Everyone needs a little anxiety to function as a healthy human being. It lets us know where dangers may be lurking and increases our awareness of what is important to us. It can boost our performance and keep us safe.
However... when anxiety gets out of hand it can be a real problem. High anxiety can lead to panic attacks and melt downs and leave you feeling unable to cope with the simplest things. Constant background anxiety can be draining and, in the long term, lead to depression and even suicide.
But... It’s not all bad news. Once your anxiety problem is diagnosed and you start to learn to manage it effectively you find that it, and the strategies you learn to cope in a healthy way, have given you some real advantages that you didn’t expect.

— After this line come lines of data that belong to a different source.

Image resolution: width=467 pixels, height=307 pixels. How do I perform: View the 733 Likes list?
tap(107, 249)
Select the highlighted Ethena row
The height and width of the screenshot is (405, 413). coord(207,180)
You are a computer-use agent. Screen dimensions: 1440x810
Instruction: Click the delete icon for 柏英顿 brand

These are some of the benefits I think I’ve got from my anxiety:
- Planning, preparation and organisational skills – If I’m not prepared I worry, so I’ve learned to plan meticulously. I even plan for things that may never happen.

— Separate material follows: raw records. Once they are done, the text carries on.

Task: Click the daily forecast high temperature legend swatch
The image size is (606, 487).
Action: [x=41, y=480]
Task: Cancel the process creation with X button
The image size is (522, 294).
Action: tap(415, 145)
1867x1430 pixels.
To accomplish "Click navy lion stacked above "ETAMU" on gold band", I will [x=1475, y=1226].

- Reliability – I can’t bear to let people down, so, if it can be done it will be done.
- Honesty – I’m so convinced that I’ll never get away with anything that I’m extremely honest (well, apart from telling the truth about how I feel ).

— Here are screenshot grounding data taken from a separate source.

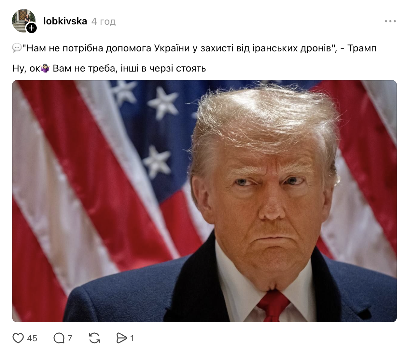This screenshot has height=348, width=407.
Task: Open the lobkivska profile avatar
Action: click(24, 21)
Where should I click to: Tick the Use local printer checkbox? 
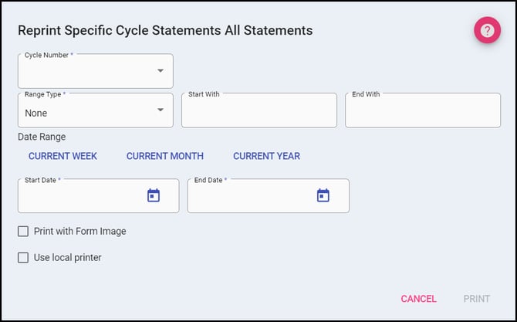pyautogui.click(x=23, y=257)
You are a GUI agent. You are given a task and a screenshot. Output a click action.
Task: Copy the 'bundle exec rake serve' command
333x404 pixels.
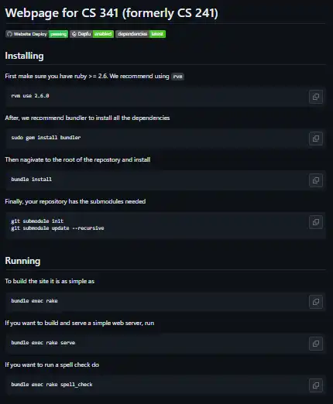(x=316, y=344)
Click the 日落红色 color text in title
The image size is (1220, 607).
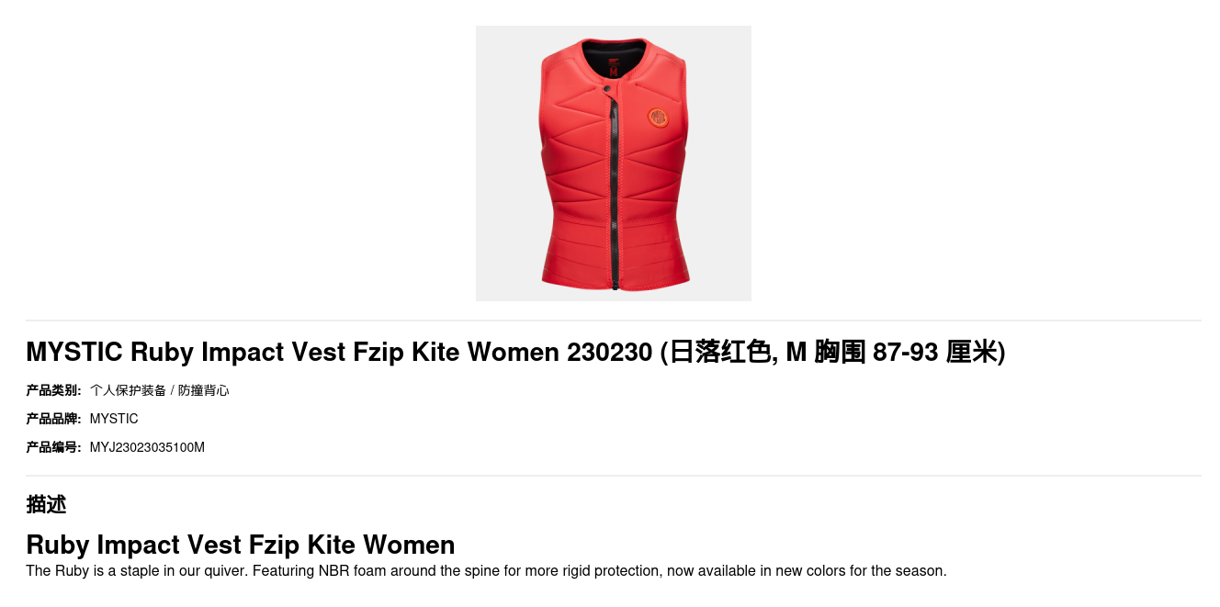coord(719,352)

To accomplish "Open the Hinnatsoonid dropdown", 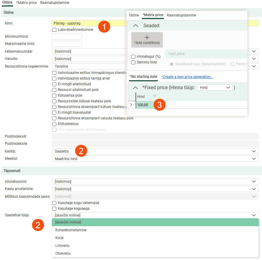I will click(x=155, y=182).
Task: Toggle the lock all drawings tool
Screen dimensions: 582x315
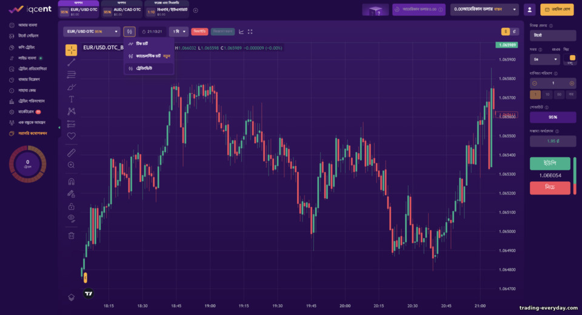Action: [72, 207]
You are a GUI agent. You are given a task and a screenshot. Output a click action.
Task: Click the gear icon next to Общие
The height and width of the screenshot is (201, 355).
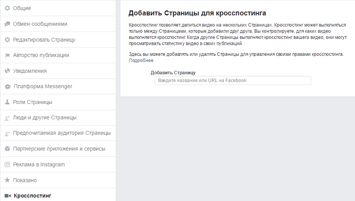point(7,8)
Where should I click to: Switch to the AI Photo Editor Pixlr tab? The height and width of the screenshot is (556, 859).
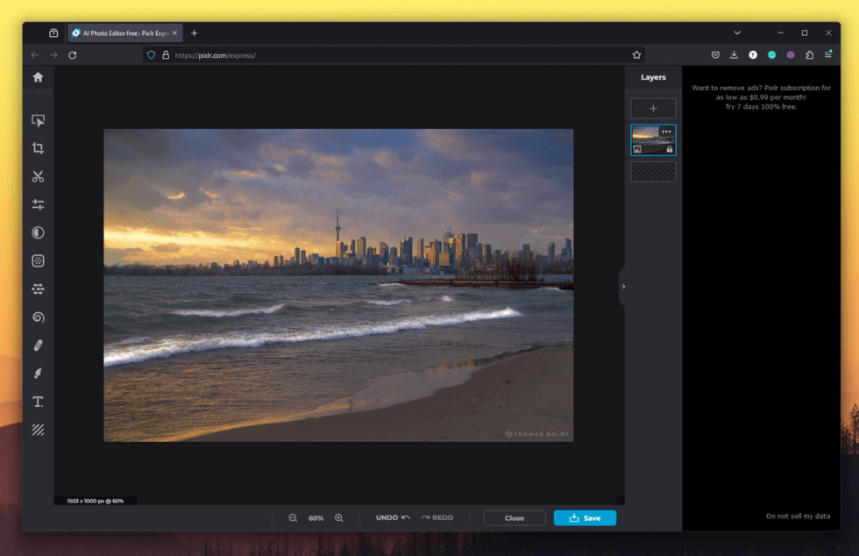point(123,32)

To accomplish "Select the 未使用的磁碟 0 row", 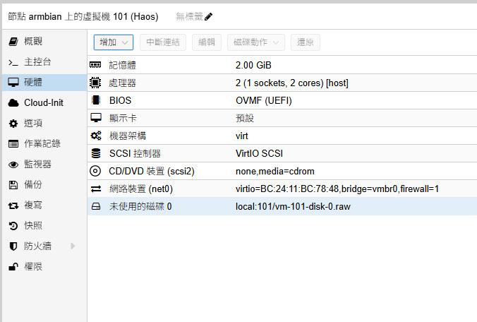I will [282, 207].
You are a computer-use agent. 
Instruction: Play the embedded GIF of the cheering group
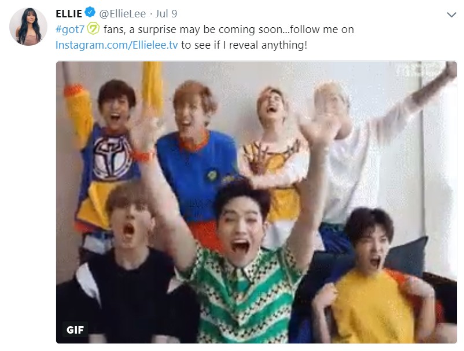(x=256, y=202)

- Foresight – I’ll have lain awake at night worrying about all possible eventualities, and quite a few impossible ones.
- Self awareness – I don’t think anyone could tell me anything negative about myself that I didn’t already know. I’m my harshest critic. As part of my recovery I’m beginning to start to value my strengths too. I’m also working on accepting a compliment.
- Problems solving skills – see 1 and 4
- Diplomacy – I hate arguments. It doesn’t mean I don’t have them, but I’m very keen for a positive outcome. There have been times when I think I could have taught the United Nations a thing or two.
- Empathy – I think that when you’ve been through tough times you can understand the things that others are going through a little better. Also, being a bit over sensitive means I’m constantly watching people’s reactions and can often pick up on emotions quite quickly.
- Acting Skills – see 3. I learned to hide my feelings and fears at an early age.
- Things turn out better then I expect – Well, they couldn’t really turn out worse, could they?
- Positive Thinking – I’ve had to work hard to find the positives in life and counteract my natural tendency to gloom, doom and despondency. It is still a conscious effort, but better than the alternative.
- Independence – When your problems are mostly in your head you have to rely on yourself to sort them out. Others can give hints, tips or techniques and medication can help, but in the end it’s up to you how you cope with it all. That doesn’t mean that you don’t need help and support, but you need to take control yourself. That’s where the planning skills are invaluable. Plan for the times when you won’t be feeling so good when you’re well. Make sure those closest to you know what you’d like to happen when they spot the signs that something may be going wrong.
- Understanding the power of belief – When I was at my worst I believed bad things about myself and the world, and that made me very ill. As I’m recovering I’m beginning to believe more positive things. It’s making a huge difference.
- Strength – When I look back, and see how far I have come I can start to appreciate how strong I really am. That doesn’t mean I won’t fail again, but I think at least now I can give myself credit for getting back on my feet each time.
- Fearlessness – Well, perhaps not quite, but, when you’re afraid of just about everything it can be almost the same as being afraid of nothing. It just takes a bit more effort.